La mostra è intenzionalmente concepita per aprirsi a letture sussidiarie e persino divergenti. I continui dialoghi tra artisti teramani, dal XIX secolo al tempo presente, e altri non teramani mettono in relazione opere e autori talora lontani nel tempo e nella geografia, ma accomunati dalle stesse urgenze e dalle stesse domande: come si costruisce un’immagine? Quale volto, quale corpo, quale identità può essere rappresentata? Quali spazi dell’interiorità possono essere evocati senza bisogno di parole? Come si libera il colore, come si scioglie la forma, come si riconosce e rappresenta l’Altro? Sotto il profilo museologico, appare inoltre centrale il confronto proficuo tra le collezioni della Pinacoteca Civica, che era e resta la più importante istituzione artistica di Teramo, le collezioni private e il Museo dell’Università degli Studi di Teramo, di particolare rilievo nel settore del contemporaneo. Questo dialogo, oltre a rispondere a un’esigenza fortemente sentita dalla cittadinanza, genera un ecosistema museale capace di restituire in termini più ricchi, aggiornati e plurali la complessità del territorio.
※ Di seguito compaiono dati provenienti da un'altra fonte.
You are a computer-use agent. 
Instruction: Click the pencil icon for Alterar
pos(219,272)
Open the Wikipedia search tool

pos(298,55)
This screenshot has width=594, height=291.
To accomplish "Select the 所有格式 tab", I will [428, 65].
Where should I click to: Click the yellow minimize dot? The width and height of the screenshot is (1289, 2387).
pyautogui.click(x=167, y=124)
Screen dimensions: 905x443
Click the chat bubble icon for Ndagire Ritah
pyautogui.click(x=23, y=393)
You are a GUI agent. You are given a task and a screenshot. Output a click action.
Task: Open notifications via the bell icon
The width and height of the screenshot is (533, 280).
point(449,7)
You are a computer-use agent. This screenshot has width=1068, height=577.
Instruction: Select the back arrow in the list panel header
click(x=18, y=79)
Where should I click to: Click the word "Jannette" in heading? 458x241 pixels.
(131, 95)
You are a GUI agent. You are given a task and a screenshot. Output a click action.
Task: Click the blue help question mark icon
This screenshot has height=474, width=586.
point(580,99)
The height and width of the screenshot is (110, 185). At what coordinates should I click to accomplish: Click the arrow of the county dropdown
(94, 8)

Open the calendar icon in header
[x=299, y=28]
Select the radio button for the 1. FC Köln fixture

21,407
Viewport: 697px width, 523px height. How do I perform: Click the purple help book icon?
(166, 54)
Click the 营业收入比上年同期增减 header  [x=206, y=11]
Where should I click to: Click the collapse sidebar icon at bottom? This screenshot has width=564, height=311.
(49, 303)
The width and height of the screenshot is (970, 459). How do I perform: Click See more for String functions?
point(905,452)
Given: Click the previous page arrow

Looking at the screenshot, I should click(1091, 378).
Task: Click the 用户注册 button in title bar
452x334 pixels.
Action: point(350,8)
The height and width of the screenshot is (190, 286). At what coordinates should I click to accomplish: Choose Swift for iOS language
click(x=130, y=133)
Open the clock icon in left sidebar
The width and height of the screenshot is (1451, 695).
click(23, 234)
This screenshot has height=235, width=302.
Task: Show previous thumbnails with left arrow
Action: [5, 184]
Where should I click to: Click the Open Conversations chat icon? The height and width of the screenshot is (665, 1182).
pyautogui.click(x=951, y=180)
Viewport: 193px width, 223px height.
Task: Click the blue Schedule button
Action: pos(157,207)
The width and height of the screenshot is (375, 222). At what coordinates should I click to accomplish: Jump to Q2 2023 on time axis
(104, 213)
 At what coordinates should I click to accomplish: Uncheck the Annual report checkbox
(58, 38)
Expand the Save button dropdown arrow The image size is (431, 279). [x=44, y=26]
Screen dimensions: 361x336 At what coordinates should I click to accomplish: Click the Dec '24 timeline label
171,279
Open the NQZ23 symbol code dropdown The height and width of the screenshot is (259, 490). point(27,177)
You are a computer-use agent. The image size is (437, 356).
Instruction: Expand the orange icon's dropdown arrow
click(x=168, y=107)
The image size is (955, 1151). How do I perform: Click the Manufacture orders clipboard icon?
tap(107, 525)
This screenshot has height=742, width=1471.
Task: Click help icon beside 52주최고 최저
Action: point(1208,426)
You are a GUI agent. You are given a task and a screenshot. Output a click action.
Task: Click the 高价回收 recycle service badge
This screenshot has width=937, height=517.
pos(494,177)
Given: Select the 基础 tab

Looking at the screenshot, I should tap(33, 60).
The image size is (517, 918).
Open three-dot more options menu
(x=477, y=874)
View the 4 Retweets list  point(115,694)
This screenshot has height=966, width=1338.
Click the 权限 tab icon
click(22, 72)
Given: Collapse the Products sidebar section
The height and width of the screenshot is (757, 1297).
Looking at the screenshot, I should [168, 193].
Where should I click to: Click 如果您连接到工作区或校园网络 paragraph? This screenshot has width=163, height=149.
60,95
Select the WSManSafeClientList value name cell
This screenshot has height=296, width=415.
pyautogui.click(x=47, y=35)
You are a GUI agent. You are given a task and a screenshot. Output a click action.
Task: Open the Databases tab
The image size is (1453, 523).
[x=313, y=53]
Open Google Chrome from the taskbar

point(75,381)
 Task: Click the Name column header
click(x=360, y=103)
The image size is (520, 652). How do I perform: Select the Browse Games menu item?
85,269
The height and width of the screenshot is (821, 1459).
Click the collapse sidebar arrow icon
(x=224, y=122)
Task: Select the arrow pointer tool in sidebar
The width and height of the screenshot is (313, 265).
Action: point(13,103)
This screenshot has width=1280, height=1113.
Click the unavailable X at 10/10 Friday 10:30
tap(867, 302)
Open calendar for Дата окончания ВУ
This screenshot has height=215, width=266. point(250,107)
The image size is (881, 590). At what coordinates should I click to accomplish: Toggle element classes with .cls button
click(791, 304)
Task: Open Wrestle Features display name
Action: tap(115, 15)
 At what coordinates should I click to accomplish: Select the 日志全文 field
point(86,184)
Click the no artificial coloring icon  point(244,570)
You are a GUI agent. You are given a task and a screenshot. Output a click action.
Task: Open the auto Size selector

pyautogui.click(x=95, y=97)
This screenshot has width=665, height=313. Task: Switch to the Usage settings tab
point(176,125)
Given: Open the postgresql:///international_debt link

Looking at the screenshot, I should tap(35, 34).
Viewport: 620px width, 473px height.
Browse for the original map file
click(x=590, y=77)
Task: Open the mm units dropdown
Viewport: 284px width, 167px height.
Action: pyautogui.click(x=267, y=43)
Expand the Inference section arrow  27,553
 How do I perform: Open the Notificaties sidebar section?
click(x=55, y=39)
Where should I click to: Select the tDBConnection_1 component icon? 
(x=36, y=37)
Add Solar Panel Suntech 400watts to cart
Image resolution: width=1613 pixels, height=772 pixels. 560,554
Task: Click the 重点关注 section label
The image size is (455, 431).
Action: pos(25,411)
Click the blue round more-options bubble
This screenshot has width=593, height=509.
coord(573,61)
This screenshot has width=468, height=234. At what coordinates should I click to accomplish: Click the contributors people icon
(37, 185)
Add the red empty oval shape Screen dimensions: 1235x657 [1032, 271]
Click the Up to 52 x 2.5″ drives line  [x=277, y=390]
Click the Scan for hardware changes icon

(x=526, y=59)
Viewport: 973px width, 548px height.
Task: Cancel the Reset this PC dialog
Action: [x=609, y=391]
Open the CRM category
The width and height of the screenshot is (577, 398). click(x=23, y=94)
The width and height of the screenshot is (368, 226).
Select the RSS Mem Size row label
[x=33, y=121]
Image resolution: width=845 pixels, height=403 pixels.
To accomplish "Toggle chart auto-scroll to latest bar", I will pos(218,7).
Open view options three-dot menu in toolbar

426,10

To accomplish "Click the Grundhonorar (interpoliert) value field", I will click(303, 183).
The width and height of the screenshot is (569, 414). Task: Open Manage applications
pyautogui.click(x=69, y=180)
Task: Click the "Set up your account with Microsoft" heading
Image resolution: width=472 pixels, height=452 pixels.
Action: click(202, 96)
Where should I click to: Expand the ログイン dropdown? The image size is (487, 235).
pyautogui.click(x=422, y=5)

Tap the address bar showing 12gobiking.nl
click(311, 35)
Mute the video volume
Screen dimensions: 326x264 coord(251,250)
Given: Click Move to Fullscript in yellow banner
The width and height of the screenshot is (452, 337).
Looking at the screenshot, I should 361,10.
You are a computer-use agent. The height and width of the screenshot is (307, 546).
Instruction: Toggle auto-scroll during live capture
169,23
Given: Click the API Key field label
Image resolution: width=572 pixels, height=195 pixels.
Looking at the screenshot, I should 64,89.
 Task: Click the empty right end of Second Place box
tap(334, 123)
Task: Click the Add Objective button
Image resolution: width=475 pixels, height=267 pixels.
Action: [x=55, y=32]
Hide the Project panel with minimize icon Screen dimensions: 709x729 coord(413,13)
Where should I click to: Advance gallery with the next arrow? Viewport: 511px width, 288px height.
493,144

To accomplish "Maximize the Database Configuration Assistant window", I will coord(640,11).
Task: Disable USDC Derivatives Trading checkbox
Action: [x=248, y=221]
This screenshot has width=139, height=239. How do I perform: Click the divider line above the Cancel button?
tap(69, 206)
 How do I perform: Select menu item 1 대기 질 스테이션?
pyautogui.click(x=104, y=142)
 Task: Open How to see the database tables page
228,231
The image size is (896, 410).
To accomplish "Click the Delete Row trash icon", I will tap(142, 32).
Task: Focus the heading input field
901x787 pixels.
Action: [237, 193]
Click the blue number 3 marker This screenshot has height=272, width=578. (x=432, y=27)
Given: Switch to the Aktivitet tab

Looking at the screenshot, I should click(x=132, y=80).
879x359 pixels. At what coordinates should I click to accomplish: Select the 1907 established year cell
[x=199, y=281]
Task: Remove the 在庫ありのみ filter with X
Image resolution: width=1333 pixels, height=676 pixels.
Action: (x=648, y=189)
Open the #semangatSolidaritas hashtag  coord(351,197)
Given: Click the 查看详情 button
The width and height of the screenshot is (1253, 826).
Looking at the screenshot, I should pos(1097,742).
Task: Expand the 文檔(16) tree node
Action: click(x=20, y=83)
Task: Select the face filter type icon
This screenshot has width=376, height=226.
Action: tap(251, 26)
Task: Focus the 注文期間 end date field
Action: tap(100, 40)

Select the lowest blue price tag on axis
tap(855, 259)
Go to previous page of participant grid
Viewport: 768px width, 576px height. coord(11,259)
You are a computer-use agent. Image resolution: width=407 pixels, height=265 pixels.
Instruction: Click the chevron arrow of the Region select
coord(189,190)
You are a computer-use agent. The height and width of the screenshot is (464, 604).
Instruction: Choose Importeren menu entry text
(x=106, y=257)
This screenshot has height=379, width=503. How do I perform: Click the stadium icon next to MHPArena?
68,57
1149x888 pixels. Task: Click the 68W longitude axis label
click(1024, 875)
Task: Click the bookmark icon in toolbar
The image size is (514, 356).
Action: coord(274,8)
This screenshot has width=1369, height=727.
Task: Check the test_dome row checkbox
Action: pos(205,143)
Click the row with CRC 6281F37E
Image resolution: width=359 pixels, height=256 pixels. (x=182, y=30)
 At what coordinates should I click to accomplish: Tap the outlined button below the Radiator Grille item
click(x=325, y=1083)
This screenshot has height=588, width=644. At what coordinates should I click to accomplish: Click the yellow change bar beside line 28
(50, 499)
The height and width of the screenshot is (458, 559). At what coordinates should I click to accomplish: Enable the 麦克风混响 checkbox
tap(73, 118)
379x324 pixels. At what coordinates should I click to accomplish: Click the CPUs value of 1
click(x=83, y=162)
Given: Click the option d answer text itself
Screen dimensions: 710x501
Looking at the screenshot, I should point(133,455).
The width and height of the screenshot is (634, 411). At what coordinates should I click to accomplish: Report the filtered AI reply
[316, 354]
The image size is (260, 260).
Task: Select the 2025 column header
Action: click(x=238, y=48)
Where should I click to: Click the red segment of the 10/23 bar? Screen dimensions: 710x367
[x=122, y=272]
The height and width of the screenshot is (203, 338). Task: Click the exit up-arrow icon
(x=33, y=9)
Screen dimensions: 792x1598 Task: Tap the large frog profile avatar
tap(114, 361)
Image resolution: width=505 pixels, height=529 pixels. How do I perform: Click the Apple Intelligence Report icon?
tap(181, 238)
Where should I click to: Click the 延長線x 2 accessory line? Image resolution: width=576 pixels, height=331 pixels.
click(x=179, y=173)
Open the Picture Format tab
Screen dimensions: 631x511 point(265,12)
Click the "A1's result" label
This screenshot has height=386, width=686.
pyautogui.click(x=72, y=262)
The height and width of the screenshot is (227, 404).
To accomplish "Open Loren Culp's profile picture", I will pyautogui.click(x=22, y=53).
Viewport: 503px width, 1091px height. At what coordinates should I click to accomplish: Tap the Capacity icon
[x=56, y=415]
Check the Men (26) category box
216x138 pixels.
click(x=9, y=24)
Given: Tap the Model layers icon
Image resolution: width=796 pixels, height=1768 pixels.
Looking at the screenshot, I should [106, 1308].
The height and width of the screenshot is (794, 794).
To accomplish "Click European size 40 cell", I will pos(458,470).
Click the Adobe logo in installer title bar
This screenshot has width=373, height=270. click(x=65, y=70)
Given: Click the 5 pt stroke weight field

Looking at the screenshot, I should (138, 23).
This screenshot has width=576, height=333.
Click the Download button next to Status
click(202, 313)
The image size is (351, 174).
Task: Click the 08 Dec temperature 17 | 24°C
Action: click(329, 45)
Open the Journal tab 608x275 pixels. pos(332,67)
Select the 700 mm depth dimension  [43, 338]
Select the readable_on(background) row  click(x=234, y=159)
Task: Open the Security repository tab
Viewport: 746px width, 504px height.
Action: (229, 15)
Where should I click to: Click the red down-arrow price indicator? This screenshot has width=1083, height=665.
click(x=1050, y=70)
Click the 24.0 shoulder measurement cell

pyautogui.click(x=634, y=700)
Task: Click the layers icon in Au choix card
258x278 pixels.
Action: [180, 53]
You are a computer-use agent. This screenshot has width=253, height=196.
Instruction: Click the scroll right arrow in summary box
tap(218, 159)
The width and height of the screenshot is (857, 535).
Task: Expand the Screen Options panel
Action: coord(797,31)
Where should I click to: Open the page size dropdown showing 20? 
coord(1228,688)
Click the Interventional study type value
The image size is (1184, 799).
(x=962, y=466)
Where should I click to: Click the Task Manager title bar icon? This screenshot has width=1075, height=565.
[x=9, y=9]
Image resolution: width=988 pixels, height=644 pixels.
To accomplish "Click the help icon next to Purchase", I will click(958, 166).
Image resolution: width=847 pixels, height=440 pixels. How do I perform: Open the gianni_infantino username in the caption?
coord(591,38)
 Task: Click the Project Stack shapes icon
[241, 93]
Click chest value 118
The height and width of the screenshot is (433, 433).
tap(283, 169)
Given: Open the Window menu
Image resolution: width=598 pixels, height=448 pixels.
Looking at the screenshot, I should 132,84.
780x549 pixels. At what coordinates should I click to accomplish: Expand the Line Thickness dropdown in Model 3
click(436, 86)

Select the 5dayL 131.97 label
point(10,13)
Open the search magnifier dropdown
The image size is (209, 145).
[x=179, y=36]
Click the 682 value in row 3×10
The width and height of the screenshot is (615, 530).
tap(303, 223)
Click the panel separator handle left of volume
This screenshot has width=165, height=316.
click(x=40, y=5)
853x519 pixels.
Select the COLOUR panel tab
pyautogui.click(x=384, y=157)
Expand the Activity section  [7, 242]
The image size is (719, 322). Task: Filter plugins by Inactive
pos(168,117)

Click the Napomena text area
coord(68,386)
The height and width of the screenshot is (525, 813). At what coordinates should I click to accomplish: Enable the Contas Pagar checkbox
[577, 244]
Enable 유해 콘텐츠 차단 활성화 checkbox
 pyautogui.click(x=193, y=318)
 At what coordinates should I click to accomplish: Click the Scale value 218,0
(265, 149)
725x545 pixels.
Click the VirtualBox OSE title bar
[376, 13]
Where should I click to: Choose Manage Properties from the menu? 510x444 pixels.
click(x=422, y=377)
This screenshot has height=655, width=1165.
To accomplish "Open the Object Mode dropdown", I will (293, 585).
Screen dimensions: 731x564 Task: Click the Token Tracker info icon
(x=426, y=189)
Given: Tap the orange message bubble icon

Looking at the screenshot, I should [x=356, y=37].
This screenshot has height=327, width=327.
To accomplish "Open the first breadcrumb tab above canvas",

La mostra invita infine il visitatore a un percorso di riconoscimento reciproco. Ogni artista qui riunito cerca una forma di libertà diversa, talvolta fragile, talvolta radicale, ma sempre condivisa: una libertà costruita attraverso l’immagine, il gesto e il pensiero, che travalica i decenni e interroga il nostro presente. Così, la comunità artistica teramana emerge come laboratorio vivo, luogo di continuità e di intersezioni, di memorie e di aperture. E la libertà, più che un punto d’arrivo, si rivela un cammino: una ricerca che continua. Ogni giorno.